DATA PROVIDED
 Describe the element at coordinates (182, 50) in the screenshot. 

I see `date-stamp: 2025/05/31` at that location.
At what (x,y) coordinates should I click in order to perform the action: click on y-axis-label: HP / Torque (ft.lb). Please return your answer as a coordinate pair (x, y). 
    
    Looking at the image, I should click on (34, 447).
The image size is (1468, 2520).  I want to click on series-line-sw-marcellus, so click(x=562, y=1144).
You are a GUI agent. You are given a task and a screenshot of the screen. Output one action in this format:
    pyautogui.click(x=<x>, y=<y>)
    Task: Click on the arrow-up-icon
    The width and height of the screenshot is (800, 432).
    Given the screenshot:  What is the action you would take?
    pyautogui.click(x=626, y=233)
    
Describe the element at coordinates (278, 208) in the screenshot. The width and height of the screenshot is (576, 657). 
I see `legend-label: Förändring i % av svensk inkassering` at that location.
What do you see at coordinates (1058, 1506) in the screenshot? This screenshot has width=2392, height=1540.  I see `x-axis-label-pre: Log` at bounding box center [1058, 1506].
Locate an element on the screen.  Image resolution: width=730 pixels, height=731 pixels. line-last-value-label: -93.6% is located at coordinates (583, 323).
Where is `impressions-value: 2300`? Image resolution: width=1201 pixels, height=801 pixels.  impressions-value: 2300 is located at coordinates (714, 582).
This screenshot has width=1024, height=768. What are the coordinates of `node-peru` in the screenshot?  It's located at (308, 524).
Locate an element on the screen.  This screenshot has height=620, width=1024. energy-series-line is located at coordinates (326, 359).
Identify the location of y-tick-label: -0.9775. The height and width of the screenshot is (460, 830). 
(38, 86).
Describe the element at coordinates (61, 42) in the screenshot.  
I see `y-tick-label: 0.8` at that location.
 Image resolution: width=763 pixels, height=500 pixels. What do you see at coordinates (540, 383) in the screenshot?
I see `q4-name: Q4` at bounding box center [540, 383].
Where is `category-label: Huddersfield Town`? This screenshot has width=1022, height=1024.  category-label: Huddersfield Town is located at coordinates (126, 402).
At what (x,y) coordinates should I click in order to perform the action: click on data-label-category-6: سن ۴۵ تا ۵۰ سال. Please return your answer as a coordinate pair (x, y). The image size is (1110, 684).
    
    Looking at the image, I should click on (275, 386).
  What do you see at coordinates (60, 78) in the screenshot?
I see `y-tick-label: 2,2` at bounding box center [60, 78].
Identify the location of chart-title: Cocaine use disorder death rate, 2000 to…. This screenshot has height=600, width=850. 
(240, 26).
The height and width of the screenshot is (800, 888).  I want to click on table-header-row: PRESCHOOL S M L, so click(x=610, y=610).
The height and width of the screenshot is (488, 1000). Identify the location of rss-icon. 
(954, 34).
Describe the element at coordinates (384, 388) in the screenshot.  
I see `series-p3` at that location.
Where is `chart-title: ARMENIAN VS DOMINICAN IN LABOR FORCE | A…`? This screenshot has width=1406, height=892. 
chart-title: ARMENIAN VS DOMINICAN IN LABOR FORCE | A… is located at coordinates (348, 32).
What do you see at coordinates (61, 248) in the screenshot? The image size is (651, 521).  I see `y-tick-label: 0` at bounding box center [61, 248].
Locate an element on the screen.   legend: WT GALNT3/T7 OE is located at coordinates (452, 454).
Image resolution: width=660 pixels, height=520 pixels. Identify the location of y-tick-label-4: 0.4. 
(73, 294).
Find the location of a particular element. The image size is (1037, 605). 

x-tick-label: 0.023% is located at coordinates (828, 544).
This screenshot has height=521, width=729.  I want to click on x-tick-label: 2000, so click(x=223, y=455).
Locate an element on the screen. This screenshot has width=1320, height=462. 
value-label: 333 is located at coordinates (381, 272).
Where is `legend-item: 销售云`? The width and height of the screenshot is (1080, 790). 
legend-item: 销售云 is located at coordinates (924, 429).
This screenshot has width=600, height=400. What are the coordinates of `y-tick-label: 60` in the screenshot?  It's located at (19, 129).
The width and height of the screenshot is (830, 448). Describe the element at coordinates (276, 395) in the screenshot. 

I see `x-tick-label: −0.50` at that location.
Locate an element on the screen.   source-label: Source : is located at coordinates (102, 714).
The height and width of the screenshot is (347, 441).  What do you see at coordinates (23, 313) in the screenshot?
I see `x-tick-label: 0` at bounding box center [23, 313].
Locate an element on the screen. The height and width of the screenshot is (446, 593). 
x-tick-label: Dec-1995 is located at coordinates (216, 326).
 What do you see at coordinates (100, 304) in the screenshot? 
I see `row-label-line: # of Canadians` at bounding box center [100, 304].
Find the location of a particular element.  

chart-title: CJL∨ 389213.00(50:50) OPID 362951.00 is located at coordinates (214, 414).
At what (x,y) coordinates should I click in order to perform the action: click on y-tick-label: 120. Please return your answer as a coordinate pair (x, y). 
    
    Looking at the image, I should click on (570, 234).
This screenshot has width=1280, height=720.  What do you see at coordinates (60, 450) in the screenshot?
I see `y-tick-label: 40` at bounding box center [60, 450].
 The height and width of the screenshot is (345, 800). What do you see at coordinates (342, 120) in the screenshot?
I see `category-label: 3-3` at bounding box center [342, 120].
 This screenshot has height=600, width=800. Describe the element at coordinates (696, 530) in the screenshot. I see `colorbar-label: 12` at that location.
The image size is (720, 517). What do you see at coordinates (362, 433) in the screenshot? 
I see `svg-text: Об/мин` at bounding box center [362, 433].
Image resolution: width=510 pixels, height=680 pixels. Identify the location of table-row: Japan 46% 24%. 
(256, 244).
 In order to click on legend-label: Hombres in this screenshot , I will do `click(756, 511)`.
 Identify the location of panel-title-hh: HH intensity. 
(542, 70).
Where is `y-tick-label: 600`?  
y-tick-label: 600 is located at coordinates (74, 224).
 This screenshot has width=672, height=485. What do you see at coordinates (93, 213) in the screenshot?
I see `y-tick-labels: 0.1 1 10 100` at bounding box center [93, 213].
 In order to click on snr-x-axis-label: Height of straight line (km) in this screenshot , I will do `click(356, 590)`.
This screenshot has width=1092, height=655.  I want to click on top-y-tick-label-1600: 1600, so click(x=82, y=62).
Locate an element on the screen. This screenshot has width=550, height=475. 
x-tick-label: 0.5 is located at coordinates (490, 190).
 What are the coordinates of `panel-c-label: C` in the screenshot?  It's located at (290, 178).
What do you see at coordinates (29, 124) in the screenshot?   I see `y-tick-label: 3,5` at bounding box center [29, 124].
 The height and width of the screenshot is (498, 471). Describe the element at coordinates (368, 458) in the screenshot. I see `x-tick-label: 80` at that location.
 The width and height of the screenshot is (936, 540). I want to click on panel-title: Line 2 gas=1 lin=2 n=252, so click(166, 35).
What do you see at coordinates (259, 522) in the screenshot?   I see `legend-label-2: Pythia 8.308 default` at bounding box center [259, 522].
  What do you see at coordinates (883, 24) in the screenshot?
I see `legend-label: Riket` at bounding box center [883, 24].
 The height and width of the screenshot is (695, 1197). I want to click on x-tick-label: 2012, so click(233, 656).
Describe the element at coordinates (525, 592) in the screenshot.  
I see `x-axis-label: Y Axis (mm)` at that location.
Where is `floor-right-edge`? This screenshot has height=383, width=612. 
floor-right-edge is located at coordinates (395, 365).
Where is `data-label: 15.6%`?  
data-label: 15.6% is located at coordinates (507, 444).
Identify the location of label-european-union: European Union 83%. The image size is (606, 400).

DIRECTIONS
List everything from the start of the items down through the line containing "Looking at the image, I should click on (34, 447)." as a numbered list, one entry per line, with blank lines omitted.

TASK OUTPUT
1.  Describe the element at coordinates (182, 50) in the screenshot. 
2. I see `date-stamp: 2025/05/31` at that location.
3. At what (x,y) coordinates should I click in order to perform the action: click on y-axis-label: HP / Torque (ft.lb). Please return your answer as a coordinate pair (x, y). 
4.     Looking at the image, I should click on (34, 447).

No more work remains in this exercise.